About this task: Using the article about Oscar Colas below, say whether each statement agrees with it, answering yes or no and quoting the words from the article that decide it. 1. Colas was 22 years old. 2. The Hawks offered Colas a contract for 2021. 3. Colas's agent negotiated his contract with the Hawks.

Document excerpt:
After a tumultuous year away from baseball, powerful outfielder Oscar Colas said he is now ready to sign with a big league club thanks in part to the lessons he learned from his time in Japan.
The 22-year-old Colas refused to play this past season for the Pacific League’s Fukuoka SoftBank Hawks, who put him on the restricted list, preventing him from signing anywhere else. On Dec. 2, his baseball limbo ended when the Hawks declined to offer him a 2021 contract, making him a free agent.
Instead of rancor toward the Hawks, the young power hitter said he is thankful for the baseball education he received in Japan and for the chance SoftBank gave him as he pursues a future in the major leagues.
“I want to give thanks to the team for believing in me and bringing me to Japan and for their reasonableness throughout this process,” Colas told Kyodo News in Spanish with his agent, Charisse Dash, acting as an interpreter.
“I never wanted things to turn out so contentious. I don’t have anything bad to say about the team. I am thankful for the opportunity and the way they treated me throughout this tough year.”
His Hawks contract, negotiated by the Cuban government, contained a five-year team option. Colas insists it was never explained to him and thought he had no obligation to SoftBank beyond 2019.

Dataset entries:

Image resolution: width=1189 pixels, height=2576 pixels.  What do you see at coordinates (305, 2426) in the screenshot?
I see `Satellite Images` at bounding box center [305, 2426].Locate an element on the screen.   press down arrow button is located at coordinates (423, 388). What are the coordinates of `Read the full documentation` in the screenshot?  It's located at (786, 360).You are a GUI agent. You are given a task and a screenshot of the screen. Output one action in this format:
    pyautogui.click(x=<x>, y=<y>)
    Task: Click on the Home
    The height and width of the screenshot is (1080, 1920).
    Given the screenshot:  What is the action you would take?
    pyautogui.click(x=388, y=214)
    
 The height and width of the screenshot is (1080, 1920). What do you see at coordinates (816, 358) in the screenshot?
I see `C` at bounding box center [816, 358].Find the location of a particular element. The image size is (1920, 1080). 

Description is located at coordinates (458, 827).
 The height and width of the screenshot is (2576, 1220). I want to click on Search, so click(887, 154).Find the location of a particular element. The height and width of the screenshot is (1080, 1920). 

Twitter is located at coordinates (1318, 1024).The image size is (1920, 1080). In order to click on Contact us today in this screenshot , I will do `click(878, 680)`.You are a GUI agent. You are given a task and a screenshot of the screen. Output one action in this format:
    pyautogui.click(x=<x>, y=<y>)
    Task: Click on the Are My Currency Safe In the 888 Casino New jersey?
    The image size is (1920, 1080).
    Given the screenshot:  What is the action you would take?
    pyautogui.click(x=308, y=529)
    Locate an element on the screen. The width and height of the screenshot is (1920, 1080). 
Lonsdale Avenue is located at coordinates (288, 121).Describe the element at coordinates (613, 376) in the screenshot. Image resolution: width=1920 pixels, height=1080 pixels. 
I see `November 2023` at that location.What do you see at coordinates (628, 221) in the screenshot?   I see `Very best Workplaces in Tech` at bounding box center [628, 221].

Exercise answer:
1. Yes: "The 22-year-old Colas"
2. No: "the Hawks declined to offer him a 2021 contract"
3. No: "His Hawks contract, negotiated by the Cuban government"